Moral courage is necessary when we are required to declare our boundaries, protect our values and care for humanity.  It is often required when we defend ourselves or someone else; such as protecting a child, pushing back on bullies or confronting someone who has hurt us or lied.

Sometimes moral courage is required to be honest with ourselves.

In our current climate of political polarization,  we often need moral courage to simply ask  “why?”

To muster moral courage, can we tap into the power we feel about things that we love, care for, or defend?   We could build this skill by starting with a list of things we would, absolutely, take a stand about – even in a crowded room of people.  We can ask: Would I protect babies?  Elders?  My best friend?  Animals?  My  car / home / stuff?  Myself?

There is a price to pay for speaking the truth. There is a bigger price for living a lie.”  – Cornel West

PRICE: When we take a stand, we might stand alone.  Sometimes people are afraid to hang out with a morally courageous person.  You’ll have to ask yourself: “Am I okay with this?  What can I do to bolster myself?”   Being alone may feel very challenging, but being alone can open up space to learn more, reflect deeply and engage with new people!

OBSERVATION: Although we are encouraged to live authentically, a fair amount of people want us to agree with them; to do what they want us to do, to buy they stuff that they like, and to agree with their perspective on just about everything. We are encouraged to view choice as an option between ‘purple or green’,  but not to include ‘no’, ‘neither of those’, ‘not today’, or ‘I have another idea’….

“If I can’t say no, my ‘yes’ has no meaning.”  – Peter Block

Questions that may bolster our moral courage:

Motives:  What do I love so much that I want to protect it?  Why do I feel like I need to take a stand?

Inhibitions: What might stop me from protecting what I love?  What are some deep fears I have about taking a stand of any kind?   What if my motivation is based on my feelings and not ‘research’?

Risk challenges (real or perceived):  some of the social, emotional and even occupational risks can include: disapproval by family, friends, people in positions of authority; lack of support, shocking conventional opinion, shame, humiliation, ostracism, loss of status, loss of job and more.

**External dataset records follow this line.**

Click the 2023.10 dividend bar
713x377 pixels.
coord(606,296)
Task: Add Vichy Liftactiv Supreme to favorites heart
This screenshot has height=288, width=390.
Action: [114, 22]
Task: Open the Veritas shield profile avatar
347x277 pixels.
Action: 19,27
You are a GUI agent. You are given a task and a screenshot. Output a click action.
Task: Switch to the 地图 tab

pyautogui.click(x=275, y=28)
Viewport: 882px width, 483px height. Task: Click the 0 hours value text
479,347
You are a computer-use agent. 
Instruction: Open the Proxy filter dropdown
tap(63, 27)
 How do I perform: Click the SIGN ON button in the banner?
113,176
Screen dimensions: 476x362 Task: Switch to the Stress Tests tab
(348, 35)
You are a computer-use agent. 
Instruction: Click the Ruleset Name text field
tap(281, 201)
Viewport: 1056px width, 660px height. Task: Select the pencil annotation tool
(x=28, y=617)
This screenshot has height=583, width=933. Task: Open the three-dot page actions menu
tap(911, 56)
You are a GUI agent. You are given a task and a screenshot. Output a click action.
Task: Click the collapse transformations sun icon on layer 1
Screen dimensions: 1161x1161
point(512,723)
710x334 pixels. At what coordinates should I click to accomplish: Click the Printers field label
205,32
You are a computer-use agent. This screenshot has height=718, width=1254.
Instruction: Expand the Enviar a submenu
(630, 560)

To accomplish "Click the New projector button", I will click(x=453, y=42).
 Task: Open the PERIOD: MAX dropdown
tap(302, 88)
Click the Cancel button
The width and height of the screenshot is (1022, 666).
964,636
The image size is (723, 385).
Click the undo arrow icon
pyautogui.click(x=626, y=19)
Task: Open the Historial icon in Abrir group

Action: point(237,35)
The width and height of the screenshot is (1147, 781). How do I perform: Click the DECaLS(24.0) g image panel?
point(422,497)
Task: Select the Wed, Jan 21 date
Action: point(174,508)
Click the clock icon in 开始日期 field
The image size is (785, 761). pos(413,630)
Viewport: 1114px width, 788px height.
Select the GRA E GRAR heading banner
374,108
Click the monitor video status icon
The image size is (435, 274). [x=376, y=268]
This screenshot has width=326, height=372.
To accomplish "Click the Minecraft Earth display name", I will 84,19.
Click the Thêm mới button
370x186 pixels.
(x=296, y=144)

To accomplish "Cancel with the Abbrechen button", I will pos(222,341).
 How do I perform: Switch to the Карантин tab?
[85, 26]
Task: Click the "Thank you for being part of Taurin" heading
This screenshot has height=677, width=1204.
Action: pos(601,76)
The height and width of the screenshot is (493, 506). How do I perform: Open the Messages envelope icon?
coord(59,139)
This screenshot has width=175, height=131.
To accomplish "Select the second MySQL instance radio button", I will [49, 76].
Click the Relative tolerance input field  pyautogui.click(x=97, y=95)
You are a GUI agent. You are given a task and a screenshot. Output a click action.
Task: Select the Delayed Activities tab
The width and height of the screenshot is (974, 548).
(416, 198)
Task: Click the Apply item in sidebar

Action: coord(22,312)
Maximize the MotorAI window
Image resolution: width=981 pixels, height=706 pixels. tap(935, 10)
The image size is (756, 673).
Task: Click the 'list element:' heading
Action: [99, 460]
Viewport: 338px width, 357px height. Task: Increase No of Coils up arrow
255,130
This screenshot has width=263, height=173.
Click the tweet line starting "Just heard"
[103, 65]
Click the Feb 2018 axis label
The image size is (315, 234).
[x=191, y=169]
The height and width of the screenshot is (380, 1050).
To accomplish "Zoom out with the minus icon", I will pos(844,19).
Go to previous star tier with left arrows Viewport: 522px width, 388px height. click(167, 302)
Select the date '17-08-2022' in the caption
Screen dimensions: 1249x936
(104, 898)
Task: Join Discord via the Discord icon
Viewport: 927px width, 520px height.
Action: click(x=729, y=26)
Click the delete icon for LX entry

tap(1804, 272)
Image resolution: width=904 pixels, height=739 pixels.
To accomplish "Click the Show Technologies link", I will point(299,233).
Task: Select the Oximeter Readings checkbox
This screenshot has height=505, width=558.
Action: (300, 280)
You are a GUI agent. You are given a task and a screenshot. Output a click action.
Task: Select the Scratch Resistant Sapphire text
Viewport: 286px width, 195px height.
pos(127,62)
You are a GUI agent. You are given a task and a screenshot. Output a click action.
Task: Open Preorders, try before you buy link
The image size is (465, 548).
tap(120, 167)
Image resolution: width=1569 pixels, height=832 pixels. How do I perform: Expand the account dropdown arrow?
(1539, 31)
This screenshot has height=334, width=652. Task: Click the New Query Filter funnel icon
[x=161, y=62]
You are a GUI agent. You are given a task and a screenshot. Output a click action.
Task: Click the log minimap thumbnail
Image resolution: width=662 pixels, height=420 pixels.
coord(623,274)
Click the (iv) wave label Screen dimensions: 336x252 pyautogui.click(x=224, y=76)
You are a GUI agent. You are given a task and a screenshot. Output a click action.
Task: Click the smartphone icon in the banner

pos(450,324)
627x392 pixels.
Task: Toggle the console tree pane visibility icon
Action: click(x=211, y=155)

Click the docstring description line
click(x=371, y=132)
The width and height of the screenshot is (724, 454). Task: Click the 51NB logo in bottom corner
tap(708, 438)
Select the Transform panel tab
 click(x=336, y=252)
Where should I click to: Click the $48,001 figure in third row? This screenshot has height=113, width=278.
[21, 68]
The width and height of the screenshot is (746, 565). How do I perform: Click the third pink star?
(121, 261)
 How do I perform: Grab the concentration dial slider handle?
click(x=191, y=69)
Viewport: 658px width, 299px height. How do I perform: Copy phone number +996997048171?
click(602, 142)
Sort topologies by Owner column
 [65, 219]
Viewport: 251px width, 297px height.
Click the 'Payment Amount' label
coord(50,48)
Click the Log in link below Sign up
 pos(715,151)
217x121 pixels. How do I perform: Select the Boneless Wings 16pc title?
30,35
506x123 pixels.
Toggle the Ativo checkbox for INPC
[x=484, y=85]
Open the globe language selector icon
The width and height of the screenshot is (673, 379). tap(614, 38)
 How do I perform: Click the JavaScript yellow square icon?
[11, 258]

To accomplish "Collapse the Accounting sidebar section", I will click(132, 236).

“If you are neutral in situations of injustice, you have chosen the side of the oppressor. If an elephant has its foot on the tail of a mouse and you say that you are neutral, the mouse will not appreciate your neutrality.”   – Archbishop Desmond Tutu

Moral Courage book (2005)      

by Rushworth Kidder

www.amazon.com/Moral-Courage

Kidder defines moral courage as “a commitment to moral principles, an awareness of the danger involved in supporting those principles, and a willing endurance of that danger.”

“Sound values raise tough choices.”                                               – Rushworth M. Kidder

According to Kidder, three components must be present for moral courage to occur:

1. Principles: Convictions, core values, foundation for beliefs

2. Danger: Possibility of suffering physical or emotional harm or injury

3. Endurance: Fortitude; ability to last

If only two of the elements are present,  the result will be:

Danger + Principles = Timidity: Lack of self-confidence, boldness, or determination

Principles + Endurance = Foolhardiness: Rashness, incautious, recklessness

Endurance + Danger = Physical Courage: Bravery in the face of pain, hardship, even death

“The really tough choices…don’t center upon right versus wrong. They involve right versus right. They are genuine dilemmas precisely because each side is firmly rooted in basic, core values..” – Rushworth Kidder

Nel Noddings | American philosopher

https://www.britannica.com/biography/Nel-Noddings

American philosopher Nel Noddings provided one of the first comprehensive theories of care and argued that caring is the foundation of morality. She saw relationships as ontologically basic to humanity (a basic aspect of being human), where identity is defined by the set of relationships individuals have with other humans.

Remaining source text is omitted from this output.